**Pixel coordinate grounding data:**
=======

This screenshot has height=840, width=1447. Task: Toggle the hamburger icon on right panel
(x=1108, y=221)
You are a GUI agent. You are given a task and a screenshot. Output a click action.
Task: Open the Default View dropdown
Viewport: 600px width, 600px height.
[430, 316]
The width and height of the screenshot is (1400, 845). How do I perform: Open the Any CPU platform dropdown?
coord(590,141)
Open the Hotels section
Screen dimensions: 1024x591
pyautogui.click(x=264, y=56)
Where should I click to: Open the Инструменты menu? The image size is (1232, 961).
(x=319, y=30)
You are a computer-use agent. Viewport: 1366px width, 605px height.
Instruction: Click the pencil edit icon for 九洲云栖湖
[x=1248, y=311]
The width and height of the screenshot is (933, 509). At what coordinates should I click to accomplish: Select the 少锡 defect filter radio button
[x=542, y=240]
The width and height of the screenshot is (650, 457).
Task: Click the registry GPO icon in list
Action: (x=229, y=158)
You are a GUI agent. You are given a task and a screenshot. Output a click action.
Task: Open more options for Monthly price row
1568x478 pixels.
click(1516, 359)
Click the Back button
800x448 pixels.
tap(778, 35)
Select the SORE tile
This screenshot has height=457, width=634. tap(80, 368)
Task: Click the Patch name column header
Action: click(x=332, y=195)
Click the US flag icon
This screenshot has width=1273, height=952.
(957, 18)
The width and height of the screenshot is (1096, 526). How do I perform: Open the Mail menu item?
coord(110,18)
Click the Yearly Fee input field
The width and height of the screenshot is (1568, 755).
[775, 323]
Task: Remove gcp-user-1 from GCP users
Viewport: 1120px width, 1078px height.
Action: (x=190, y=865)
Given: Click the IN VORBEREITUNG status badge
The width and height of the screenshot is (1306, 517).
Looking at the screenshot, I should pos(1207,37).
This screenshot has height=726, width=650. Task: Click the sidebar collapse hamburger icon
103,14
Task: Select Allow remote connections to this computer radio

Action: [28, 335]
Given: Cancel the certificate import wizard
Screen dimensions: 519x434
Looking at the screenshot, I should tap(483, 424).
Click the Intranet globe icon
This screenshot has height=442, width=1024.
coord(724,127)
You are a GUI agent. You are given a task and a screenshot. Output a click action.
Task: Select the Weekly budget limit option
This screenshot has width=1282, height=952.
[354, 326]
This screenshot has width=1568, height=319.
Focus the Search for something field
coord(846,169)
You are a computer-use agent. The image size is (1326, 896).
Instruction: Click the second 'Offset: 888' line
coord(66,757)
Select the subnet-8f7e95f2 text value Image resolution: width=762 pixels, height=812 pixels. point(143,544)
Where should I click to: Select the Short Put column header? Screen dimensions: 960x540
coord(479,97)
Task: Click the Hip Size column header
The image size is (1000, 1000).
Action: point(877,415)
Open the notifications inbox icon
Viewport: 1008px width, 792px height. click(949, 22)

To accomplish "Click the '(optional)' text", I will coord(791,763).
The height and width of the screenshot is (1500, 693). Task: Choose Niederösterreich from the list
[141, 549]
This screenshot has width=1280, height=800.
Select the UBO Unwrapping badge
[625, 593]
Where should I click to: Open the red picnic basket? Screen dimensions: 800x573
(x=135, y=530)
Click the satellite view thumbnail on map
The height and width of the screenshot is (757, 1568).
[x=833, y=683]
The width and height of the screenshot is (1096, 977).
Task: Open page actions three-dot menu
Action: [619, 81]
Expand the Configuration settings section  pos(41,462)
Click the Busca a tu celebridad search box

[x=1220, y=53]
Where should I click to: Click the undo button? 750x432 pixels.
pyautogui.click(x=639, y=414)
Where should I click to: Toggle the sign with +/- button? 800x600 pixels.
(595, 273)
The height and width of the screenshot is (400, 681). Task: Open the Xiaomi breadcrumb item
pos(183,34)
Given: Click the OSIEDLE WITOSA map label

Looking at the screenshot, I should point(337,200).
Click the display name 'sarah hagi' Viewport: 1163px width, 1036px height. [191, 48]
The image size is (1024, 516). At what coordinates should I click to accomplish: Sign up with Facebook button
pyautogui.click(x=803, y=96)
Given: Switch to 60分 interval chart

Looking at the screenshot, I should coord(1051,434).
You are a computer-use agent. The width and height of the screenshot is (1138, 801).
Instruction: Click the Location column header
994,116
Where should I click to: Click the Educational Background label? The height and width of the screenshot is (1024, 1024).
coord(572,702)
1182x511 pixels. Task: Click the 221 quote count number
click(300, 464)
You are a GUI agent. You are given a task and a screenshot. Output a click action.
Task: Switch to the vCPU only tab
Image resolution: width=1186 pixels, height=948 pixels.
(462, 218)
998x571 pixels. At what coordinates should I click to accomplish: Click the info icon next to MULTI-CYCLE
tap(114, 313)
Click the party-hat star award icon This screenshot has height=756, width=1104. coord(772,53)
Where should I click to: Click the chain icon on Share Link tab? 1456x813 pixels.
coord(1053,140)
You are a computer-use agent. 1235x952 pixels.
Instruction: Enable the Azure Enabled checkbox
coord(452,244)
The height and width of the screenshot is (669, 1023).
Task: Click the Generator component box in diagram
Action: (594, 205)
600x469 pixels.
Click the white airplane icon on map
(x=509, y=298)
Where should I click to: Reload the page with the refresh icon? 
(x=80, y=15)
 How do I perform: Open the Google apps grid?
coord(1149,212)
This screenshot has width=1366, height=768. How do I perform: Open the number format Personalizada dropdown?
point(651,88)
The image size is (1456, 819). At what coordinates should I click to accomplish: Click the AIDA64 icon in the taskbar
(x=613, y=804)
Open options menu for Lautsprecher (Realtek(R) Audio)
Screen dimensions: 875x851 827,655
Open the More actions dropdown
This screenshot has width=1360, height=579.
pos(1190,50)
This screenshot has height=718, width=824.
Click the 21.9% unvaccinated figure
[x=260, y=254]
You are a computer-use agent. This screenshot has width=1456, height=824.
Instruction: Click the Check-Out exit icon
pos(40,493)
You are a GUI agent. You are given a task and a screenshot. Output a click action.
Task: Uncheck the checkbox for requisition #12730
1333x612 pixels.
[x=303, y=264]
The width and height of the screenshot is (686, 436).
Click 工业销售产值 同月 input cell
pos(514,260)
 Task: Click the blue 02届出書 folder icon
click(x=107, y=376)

=======

Show a copy of each line from the records above in which the string "text" occurs.

Select the subnet-8f7e95f2 text value Image resolution: width=762 pixels, height=812 pixels. point(143,544)
To accomplish "Click the '(optional)' text", I will coord(791,763).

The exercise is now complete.